■ **Task statement**
Rewrite the data below, replacing every instance of "computer-use agent" with "screen navigation assistant" and leaving everything else unchanged.
— BEGIN —
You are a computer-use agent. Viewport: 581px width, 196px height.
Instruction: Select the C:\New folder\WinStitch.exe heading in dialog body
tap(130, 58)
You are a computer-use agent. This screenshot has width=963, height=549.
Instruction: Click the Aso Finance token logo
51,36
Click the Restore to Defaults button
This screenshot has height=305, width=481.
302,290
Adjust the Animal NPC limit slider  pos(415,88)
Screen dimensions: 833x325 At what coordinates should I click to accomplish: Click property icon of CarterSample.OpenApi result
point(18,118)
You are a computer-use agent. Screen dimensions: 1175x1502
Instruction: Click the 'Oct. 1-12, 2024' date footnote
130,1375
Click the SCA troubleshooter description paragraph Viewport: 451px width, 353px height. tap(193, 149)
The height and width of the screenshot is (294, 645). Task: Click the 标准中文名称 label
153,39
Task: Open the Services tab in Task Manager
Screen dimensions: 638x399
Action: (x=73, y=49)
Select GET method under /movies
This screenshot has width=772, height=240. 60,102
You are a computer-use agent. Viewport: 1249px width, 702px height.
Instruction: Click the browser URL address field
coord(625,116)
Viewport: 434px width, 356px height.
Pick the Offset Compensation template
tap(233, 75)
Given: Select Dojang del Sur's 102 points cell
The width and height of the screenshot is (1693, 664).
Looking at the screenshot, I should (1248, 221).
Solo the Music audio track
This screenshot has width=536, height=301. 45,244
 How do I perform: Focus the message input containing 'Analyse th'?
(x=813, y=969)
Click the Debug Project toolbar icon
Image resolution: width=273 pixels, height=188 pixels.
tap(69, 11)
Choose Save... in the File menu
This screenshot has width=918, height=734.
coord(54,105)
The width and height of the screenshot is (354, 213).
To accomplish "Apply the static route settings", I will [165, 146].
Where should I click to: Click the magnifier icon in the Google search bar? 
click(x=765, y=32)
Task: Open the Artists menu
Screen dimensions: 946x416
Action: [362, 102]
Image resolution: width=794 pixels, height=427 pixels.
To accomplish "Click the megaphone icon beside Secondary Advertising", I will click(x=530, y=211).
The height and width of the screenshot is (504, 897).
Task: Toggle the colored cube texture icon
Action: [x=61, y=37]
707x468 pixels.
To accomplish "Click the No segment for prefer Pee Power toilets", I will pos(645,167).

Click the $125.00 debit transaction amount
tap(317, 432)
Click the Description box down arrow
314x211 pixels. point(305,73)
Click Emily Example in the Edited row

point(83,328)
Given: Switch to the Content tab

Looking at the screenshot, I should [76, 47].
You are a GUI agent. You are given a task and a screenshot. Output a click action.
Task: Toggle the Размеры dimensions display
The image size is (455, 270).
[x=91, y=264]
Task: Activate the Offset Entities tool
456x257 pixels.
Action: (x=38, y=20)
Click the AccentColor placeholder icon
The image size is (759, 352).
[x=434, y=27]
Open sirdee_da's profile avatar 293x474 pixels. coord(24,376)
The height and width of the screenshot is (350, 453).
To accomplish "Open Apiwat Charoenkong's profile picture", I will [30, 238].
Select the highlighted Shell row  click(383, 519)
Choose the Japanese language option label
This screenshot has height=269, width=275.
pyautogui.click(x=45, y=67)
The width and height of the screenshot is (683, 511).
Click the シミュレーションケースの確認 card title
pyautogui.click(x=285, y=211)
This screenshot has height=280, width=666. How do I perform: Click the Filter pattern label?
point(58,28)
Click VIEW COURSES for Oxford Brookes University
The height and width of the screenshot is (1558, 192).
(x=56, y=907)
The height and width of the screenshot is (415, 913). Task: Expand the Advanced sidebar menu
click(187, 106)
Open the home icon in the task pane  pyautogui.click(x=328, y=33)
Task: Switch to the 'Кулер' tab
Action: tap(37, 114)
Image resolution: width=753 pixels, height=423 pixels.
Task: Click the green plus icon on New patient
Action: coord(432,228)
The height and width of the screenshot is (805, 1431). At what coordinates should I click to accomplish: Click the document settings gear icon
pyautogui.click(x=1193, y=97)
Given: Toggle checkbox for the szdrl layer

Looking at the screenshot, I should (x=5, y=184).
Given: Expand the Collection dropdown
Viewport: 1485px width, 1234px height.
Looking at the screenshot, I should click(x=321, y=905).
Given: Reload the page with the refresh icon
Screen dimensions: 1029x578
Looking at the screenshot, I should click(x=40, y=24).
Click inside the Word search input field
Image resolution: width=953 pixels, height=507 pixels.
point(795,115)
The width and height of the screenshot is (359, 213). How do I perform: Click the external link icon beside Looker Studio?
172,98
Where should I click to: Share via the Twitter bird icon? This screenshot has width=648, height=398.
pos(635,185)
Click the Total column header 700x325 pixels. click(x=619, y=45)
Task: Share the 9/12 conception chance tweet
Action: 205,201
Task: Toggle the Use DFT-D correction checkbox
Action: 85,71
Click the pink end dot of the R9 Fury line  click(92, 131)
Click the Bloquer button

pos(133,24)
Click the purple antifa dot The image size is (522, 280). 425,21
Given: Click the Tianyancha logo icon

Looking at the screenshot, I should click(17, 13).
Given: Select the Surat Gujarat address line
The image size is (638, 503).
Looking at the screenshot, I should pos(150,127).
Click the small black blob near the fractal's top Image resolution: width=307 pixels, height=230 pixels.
— END —
■ **Finished task**
You are a screen navigation assistant. Viewport: 581px width, 196px height.
Instruction: Select the C:\New folder\WinStitch.exe heading in dialog body
tap(130, 58)
You are a screen navigation assistant. This screenshot has width=963, height=549.
Instruction: Click the Aso Finance token logo
51,36
Click the Restore to Defaults button
This screenshot has height=305, width=481.
302,290
Adjust the Animal NPC limit slider  pos(415,88)
Screen dimensions: 833x325 At what coordinates should I click to accomplish: Click property icon of CarterSample.OpenApi result
point(18,118)
You are a screen navigation assistant. Screen dimensions: 1175x1502
Instruction: Click the 'Oct. 1-12, 2024' date footnote
130,1375
Click the SCA troubleshooter description paragraph Viewport: 451px width, 353px height. tap(193, 149)
The height and width of the screenshot is (294, 645). Task: Click the 标准中文名称 label
153,39
Task: Open the Services tab in Task Manager
Screen dimensions: 638x399
Action: (x=73, y=49)
Select GET method under /movies
This screenshot has width=772, height=240. 60,102
You are a screen navigation assistant. Viewport: 1249px width, 702px height.
Instruction: Click the browser URL address field
coord(625,116)
Viewport: 434px width, 356px height.
Pick the Offset Compensation template
tap(233, 75)
Given: Select Dojang del Sur's 102 points cell
The width and height of the screenshot is (1693, 664).
Looking at the screenshot, I should (1248, 221).
Solo the Music audio track
This screenshot has width=536, height=301. 45,244
 How do I perform: Focus the message input containing 'Analyse th'?
(x=813, y=969)
Click the Debug Project toolbar icon
Image resolution: width=273 pixels, height=188 pixels.
tap(69, 11)
Choose Save... in the File menu
This screenshot has width=918, height=734.
coord(54,105)
The width and height of the screenshot is (354, 213).
To accomplish "Apply the static route settings", I will [165, 146].
Where should I click to: Click the magnifier icon in the Google search bar? 
click(x=765, y=32)
Task: Open the Artists menu
Screen dimensions: 946x416
Action: [362, 102]
Image resolution: width=794 pixels, height=427 pixels.
To accomplish "Click the megaphone icon beside Secondary Advertising", I will click(x=530, y=211).
The height and width of the screenshot is (504, 897).
Task: Toggle the colored cube texture icon
Action: [x=61, y=37]
707x468 pixels.
To accomplish "Click the No segment for prefer Pee Power toilets", I will pos(645,167).

Click the $125.00 debit transaction amount
tap(317, 432)
Click the Description box down arrow
314x211 pixels. point(305,73)
Click Emily Example in the Edited row

point(83,328)
Given: Switch to the Content tab

Looking at the screenshot, I should [76, 47].
You are a GUI agent. You are given a task and a screenshot. Output a click action.
Task: Toggle the Размеры dimensions display
The image size is (455, 270).
[x=91, y=264]
Task: Activate the Offset Entities tool
456x257 pixels.
Action: (x=38, y=20)
Click the AccentColor placeholder icon
The image size is (759, 352).
[x=434, y=27]
Open sirdee_da's profile avatar 293x474 pixels. coord(24,376)
The height and width of the screenshot is (350, 453).
To accomplish "Open Apiwat Charoenkong's profile picture", I will [30, 238].
Select the highlighted Shell row  click(383, 519)
Choose the Japanese language option label
This screenshot has height=269, width=275.
pyautogui.click(x=45, y=67)
The width and height of the screenshot is (683, 511).
Click the シミュレーションケースの確認 card title
pyautogui.click(x=285, y=211)
This screenshot has height=280, width=666. How do I perform: Click the Filter pattern label?
point(58,28)
Click VIEW COURSES for Oxford Brookes University
The height and width of the screenshot is (1558, 192).
(x=56, y=907)
The height and width of the screenshot is (415, 913). Task: Expand the Advanced sidebar menu
click(187, 106)
Open the home icon in the task pane  pyautogui.click(x=328, y=33)
Task: Switch to the 'Кулер' tab
Action: tap(37, 114)
Image resolution: width=753 pixels, height=423 pixels.
Task: Click the green plus icon on New patient
Action: coord(432,228)
The height and width of the screenshot is (805, 1431). At what coordinates should I click to accomplish: Click the document settings gear icon
pyautogui.click(x=1193, y=97)
Given: Toggle checkbox for the szdrl layer

Looking at the screenshot, I should (x=5, y=184).
Given: Expand the Collection dropdown
Viewport: 1485px width, 1234px height.
Looking at the screenshot, I should click(x=321, y=905).
Given: Reload the page with the refresh icon
Screen dimensions: 1029x578
Looking at the screenshot, I should click(x=40, y=24).
Click inside the Word search input field
Image resolution: width=953 pixels, height=507 pixels.
point(795,115)
The width and height of the screenshot is (359, 213). How do I perform: Click the external link icon beside Looker Studio?
172,98
Where should I click to: Share via the Twitter bird icon? This screenshot has width=648, height=398.
pos(635,185)
Click the Total column header 700x325 pixels. click(x=619, y=45)
Task: Share the 9/12 conception chance tweet
Action: 205,201
Task: Toggle the Use DFT-D correction checkbox
Action: 85,71
Click the pink end dot of the R9 Fury line  click(92, 131)
Click the Bloquer button

pos(133,24)
Click the purple antifa dot The image size is (522, 280). 425,21
Given: Click the Tianyancha logo icon

Looking at the screenshot, I should click(17, 13).
Given: Select the Surat Gujarat address line
The image size is (638, 503).
Looking at the screenshot, I should pos(150,127).
Click the small black blob near the fractal's top Image resolution: width=307 pixels, height=230 pixels.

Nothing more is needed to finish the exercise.